4. **Substitute these values back**:
$4\left(\frac{\sqrt{2}}{2} + i \frac{\sqrt{2}}{2}\right)$
5. **Multiply the 4 by both parts inside the parentheses**:
$4 \times \frac{\sqrt{2}}{2} + i \left(4 \times \frac{\sqrt{2}}{2}\right)$
$2\sqrt{2} + i 2\sqrt{2}$

And that's our answer in rectangular form!

Alternative answer

Answer: $2\sqrt{2} + 2i\sqrt{2}$ Explain
This is a question about dividing complex numbers when they are written in a special way called "polar form" and then changing them into a regular form ($a+bi$). . The solving step is:

1. First, let's look at our complex numbers, $z_1$ and $z_2$. They are given in polar form, which looks like $r(\cos \theta + i \sin \theta)$.
For $z_1 = 8(\cos 80^{\circ}+i \sin 80^{\circ})$, we can see that $r_1 = 8$ and $\theta_1 = 80^{\circ}$.
For $z_2 = 2(\cos 35^{\circ}+i \sin 35^{\circ})$, we can see that $r_2 = 2$ and $\theta_2 = 35^{\circ}$.
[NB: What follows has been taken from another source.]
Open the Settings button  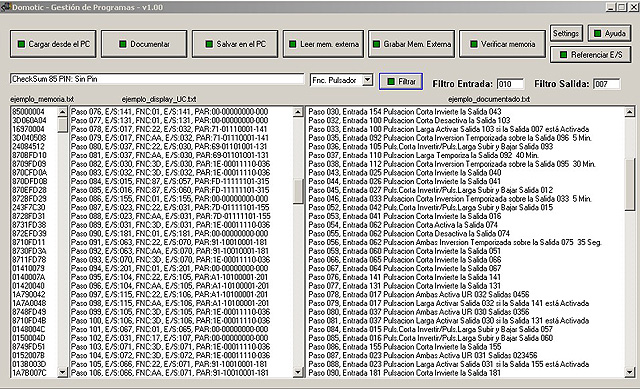point(566,33)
2. When we divide complex numbers in polar form, we do two things: we divide the $r$ values and we subtract the $\theta$ (angle) values.
* Let's divide the $r$ values: $r_{new} = \frac{r_1}{r_2} = \frac{8}{2} = 4$.
* Now, let's subtract the $\theta$ values: $\theta_{new} = \theta_1 - \theta_2 = 80^{\circ} - 35^{\circ} = 45^{\circ}$.

3. So, the result of the division in polar form is $4(\cos 45^{\circ} + i \sin 45^{\circ})$.

4. The problem asks for the answer in "rectangular form," which is $a+bi$. To do this, we need to know the values of $\cos 45^{\circ}$ and $\sin 45^{\circ}$.
* We know that $\cos 45^{\circ} = \frac{\sqrt{2}}{2}$.
* And $\sin 45^{\circ} = \frac{\sqrt{2}}{2}$.

5. Now, substitute these values back into our polar form result:
$\frac{z_1}{z_2} = 4\left(\frac{\sqrt{2}}{2} + i \frac{\sqrt{2}}{2}\right)$
Multiply the 4 by both parts inside the parentheses:
$\frac{z_1}{z_2} = 4 \times \frac{\sqrt{2}}{2} + 4 \times i \frac{\sqrt{2}}{2}$
$\frac{z_1}{z_2} = 2\sqrt{2} + 2i\sqrt{2}$

That's our answer in rectangular form!